Belor leveled his eyes at me. “It mentions you,” he said, handing me the gory note.


‘Sivoulette - You will learn to love me, desire me in time as she did. Give yourself to the Pack and it shall all end. – Your Lordship’


Shock. My mother flashed before my eyes and gooseflesh rose on my arms. I felt nauseous and wavy. Shaiira gripped a shoulder, Vohoi the other. Deputy Guber then burst into the office, disregarding our presence. “Sheriff, another pair of victims at the mill-“ his faucet was shut off by Belor’s stony gaze.
“Let’s see the mill first,” I said.


“Agreed,” C consented. As I followed Belor to the mill, I felt the ground swell with feet behind me. I smiled, terrified.
 

soanso

First Post
Thanks for hanging on! A quick real-life intrusion on Soanso's Fireside Chat.
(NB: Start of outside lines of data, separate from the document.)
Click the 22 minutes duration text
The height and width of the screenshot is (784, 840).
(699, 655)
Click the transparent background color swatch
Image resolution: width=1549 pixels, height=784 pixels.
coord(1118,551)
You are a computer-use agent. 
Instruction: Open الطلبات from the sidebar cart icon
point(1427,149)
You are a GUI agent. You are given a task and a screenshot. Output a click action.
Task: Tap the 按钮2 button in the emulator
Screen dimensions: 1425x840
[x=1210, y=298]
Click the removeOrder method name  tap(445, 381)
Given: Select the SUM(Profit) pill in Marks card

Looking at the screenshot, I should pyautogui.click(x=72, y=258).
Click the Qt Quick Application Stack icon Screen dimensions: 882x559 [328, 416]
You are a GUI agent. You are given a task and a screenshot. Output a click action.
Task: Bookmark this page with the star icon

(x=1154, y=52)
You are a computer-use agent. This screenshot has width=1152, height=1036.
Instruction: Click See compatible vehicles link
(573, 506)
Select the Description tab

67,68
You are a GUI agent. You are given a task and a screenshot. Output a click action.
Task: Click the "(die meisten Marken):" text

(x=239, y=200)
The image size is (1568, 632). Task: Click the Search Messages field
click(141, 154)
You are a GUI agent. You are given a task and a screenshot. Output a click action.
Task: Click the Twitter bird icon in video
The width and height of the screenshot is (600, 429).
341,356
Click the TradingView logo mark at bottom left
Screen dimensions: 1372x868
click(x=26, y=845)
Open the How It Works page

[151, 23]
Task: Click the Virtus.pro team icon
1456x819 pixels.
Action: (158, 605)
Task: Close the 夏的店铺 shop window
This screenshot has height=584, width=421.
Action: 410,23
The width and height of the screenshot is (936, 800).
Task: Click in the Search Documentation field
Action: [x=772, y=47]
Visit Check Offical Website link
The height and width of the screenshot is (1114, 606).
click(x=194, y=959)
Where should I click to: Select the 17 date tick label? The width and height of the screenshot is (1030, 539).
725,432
Soanso here, playing Sivoulette (Siv) the bard, our narrator.

Siv is completely competent in her abilities, but completely unsure about her life choices. She has seen her family killed at the hands of giants. She has seen her mother's grave in Sandpoint, and then met her half-elf half-sister shortly thereafter. As a spectator, she was drawn in with a rag-tag group of like-minded suicidally-prone individuals when goblins fire-bombed Sandpoint. facing many pivotal moments, she has once and again treated her companions as family, fighting alongside them for what is right; the freedom of Sandpoint from evil. The party has jelled, especially adding Noria as a second big hitter. With the addition of the pally, the bard and rogue could dial down their melee chances to focus better on their class niches.

The Party is about 4-5th level:

Mundin, Dwarf two-axe fighter
Noria, Dwarf Paladin of Sarenrae
Shaiira, half-elf rogue
Caramour, 'C' to his mates, cleric of The Free Hand (Good)
Vohoi, electric sorcerer
Sivoulette (Siv) bard

Sunday/Monday expect another post to get us current!

- Soanso
 

soanso

First Post
Whoa, I missed a small detail that jars the narrative. At the beginning of this last installment, a few sentences are missing. for clarity:

[We crept through the room.]

"We decided there was no new threat in the seaside cave nor anything significant to gain from the macabre scene aside from a suit of magic hide armor on the goblin corpse, and headed back to the room where we met the scholar. After a thorough search, Shaiira and I outlined a secret door."

["Got it!"...]
 

soanso

First Post
Tangled Threads

“What was that?” I asked as we made our way to the sawmill. I was just behind Gomer and Belor, who were talking in hushed tones. At my back C, Shaiira, Mundin, Vohoi and Noria kept pace. The open road will wait, she always does.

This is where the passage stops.